Swap "screenshot" for "screen capture" in everything from the start of the items down to the line containing "[x=33, y=56]", and write out those lines again with nothing else changed.

>> Start Records for the task

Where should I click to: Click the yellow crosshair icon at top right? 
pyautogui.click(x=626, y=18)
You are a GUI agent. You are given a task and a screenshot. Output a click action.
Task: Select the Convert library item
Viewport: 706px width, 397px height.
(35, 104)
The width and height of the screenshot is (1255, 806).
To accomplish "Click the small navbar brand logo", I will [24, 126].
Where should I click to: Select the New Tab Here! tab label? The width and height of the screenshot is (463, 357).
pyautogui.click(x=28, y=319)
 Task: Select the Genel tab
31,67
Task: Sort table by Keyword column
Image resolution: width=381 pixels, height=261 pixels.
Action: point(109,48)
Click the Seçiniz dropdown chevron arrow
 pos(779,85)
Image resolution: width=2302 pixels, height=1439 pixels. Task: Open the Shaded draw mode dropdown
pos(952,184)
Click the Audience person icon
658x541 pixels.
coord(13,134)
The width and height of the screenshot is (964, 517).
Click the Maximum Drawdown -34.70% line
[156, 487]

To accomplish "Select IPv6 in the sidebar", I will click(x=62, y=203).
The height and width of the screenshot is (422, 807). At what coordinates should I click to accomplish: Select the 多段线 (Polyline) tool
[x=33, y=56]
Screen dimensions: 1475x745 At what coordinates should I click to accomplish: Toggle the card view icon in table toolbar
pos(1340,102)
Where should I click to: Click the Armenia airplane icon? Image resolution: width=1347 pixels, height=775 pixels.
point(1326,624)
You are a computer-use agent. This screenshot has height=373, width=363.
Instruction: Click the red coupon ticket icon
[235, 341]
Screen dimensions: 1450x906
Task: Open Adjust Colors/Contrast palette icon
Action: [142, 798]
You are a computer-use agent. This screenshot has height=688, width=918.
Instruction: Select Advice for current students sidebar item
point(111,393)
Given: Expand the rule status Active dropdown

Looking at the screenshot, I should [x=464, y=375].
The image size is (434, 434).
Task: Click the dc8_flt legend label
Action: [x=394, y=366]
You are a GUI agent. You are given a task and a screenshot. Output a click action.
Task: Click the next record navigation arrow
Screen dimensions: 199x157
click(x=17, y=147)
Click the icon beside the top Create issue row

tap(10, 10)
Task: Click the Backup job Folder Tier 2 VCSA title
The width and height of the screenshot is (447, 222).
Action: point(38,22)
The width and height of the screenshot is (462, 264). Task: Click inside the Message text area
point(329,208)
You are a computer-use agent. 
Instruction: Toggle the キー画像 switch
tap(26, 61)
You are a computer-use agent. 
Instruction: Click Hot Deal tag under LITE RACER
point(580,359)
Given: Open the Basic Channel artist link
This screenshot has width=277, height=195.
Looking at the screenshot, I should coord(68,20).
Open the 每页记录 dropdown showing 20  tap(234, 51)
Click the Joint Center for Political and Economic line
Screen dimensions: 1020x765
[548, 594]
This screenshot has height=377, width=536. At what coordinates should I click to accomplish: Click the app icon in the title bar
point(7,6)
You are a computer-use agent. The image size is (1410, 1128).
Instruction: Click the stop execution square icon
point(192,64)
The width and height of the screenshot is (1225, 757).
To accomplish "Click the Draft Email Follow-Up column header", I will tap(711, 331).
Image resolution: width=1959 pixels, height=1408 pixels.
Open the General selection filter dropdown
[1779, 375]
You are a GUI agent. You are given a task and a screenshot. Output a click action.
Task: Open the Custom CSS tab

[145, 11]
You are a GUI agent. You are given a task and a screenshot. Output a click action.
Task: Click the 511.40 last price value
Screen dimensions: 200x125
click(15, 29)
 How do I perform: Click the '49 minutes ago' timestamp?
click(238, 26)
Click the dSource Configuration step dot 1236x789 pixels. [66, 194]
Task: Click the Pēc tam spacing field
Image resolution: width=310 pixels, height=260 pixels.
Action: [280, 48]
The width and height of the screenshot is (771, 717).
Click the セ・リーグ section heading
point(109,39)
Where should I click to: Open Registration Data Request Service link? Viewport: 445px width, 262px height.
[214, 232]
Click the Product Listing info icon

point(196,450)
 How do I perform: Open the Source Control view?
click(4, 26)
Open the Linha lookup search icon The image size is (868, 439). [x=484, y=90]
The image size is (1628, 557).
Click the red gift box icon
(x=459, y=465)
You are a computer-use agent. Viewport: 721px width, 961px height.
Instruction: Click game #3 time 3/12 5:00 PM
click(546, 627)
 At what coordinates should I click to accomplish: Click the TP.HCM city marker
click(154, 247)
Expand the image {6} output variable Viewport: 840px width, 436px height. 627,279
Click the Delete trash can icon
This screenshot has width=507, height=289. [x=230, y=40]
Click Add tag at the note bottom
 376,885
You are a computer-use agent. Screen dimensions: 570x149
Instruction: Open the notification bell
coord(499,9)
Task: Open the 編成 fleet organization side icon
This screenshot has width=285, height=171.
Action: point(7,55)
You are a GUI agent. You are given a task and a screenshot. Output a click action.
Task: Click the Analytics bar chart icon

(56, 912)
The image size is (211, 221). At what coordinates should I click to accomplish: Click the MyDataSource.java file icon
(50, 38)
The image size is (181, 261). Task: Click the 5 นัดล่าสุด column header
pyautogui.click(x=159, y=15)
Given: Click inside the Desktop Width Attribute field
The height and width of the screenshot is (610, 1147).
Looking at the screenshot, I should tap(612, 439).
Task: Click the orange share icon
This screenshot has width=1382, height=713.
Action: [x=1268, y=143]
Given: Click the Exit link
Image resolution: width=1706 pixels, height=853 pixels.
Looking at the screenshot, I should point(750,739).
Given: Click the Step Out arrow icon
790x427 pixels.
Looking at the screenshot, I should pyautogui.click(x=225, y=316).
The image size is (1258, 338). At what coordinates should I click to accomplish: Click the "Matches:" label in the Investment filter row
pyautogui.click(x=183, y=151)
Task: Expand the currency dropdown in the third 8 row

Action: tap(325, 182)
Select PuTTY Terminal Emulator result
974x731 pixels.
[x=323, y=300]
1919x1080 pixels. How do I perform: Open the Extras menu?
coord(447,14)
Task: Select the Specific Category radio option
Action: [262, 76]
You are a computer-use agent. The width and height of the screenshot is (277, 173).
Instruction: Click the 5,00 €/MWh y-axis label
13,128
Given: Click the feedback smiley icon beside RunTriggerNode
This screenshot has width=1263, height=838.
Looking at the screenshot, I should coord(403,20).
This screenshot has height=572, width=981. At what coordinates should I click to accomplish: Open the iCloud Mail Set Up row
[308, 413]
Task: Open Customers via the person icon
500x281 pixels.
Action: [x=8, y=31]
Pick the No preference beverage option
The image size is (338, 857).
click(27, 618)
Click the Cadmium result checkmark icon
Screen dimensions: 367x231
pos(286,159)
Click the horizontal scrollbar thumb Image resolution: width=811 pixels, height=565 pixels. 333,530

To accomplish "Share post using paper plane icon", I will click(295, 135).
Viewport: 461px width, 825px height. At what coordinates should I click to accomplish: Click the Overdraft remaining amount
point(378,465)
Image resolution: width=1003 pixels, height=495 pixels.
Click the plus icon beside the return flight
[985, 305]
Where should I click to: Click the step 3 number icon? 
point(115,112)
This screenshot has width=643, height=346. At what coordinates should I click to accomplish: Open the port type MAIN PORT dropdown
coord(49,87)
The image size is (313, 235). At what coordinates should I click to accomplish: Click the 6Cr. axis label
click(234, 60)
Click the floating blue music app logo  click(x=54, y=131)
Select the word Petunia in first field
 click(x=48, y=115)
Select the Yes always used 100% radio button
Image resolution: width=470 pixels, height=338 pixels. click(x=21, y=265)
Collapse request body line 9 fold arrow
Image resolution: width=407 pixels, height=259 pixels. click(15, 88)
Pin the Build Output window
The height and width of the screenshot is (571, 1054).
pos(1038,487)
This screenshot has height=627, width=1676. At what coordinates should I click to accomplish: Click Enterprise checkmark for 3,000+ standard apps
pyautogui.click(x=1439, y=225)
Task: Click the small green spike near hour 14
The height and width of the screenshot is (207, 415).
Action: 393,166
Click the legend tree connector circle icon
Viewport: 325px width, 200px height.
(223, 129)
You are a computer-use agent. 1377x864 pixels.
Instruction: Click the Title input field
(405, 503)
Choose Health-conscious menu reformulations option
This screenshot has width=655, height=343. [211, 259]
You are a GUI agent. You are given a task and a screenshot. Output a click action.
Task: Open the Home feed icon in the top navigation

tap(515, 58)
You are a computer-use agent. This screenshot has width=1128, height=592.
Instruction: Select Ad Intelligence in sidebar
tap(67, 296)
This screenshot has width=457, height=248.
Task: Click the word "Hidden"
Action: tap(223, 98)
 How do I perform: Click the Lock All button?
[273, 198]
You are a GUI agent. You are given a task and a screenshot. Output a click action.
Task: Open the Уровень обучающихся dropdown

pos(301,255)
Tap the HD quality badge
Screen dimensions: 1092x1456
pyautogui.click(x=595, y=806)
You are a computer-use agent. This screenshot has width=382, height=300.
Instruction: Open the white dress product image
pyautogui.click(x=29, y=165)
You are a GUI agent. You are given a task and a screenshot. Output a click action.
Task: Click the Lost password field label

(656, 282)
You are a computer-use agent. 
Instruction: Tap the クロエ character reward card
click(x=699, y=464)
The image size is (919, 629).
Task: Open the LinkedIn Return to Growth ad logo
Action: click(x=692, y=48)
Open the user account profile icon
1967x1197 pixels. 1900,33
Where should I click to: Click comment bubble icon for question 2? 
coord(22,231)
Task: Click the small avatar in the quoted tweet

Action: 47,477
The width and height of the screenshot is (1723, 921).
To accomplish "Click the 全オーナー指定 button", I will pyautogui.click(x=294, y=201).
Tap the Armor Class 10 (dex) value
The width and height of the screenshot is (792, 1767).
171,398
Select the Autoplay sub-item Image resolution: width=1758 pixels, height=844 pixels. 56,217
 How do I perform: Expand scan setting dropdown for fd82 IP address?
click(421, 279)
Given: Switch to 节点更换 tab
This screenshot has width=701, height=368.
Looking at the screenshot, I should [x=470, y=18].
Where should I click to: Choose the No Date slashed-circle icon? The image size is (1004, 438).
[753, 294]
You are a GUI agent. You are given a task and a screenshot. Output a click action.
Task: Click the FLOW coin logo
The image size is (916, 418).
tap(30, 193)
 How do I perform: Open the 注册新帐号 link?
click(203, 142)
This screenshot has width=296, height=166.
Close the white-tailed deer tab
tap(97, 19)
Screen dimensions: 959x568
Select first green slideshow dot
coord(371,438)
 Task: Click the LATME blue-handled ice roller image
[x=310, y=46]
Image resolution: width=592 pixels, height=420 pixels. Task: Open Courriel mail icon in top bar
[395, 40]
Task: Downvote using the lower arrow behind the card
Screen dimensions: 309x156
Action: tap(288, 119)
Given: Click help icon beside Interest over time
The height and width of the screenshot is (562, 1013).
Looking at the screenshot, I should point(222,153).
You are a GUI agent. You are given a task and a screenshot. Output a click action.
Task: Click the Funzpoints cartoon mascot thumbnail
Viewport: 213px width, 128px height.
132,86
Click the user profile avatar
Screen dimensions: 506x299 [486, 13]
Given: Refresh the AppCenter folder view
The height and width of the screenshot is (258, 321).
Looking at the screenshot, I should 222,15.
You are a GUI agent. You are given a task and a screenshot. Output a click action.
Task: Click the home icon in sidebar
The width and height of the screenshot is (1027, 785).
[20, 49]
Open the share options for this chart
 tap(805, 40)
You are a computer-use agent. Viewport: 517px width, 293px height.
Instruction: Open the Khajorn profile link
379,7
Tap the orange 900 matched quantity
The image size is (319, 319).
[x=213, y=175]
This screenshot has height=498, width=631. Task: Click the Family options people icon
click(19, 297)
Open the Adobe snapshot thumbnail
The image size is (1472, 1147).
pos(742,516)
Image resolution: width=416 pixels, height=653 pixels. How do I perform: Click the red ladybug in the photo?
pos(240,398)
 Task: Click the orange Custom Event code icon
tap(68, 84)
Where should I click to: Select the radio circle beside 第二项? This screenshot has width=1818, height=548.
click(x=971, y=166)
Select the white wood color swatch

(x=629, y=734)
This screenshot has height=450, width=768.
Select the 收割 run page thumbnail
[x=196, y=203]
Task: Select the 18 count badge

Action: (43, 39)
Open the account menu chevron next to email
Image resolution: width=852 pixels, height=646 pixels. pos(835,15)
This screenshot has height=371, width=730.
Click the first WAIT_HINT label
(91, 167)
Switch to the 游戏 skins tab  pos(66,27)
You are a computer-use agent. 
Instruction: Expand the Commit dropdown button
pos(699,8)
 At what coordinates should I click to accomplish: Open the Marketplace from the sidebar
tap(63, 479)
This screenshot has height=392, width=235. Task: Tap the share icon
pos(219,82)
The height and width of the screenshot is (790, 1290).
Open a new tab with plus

>> End Records for the task

▶ _Solved exercise_
Where should I click to: Click the yellow crosshair icon at top right? 
pyautogui.click(x=626, y=18)
You are a GUI agent. You are given a task and a screen capture. Output a click action.
Task: Select the Convert library item
Viewport: 706px width, 397px height.
(35, 104)
The width and height of the screen capture is (1255, 806).
To accomplish "Click the small navbar brand logo", I will [24, 126].
Where should I click to: Select the New Tab Here! tab label? The width and height of the screen capture is (463, 357).
pyautogui.click(x=28, y=319)
 Task: Select the Genel tab
31,67
Task: Sort table by Keyword column
Image resolution: width=381 pixels, height=261 pixels.
Action: point(109,48)
Click the Seçiniz dropdown chevron arrow
 pos(779,85)
Image resolution: width=2302 pixels, height=1439 pixels. Task: Open the Shaded draw mode dropdown
pos(952,184)
Click the Audience person icon
658x541 pixels.
coord(13,134)
The width and height of the screen capture is (964, 517).
Click the Maximum Drawdown -34.70% line
[156, 487]

To accomplish "Select IPv6 in the sidebar", I will click(x=62, y=203).
The height and width of the screen capture is (422, 807). At what coordinates should I click to accomplish: Select the 多段线 (Polyline) tool
[x=33, y=56]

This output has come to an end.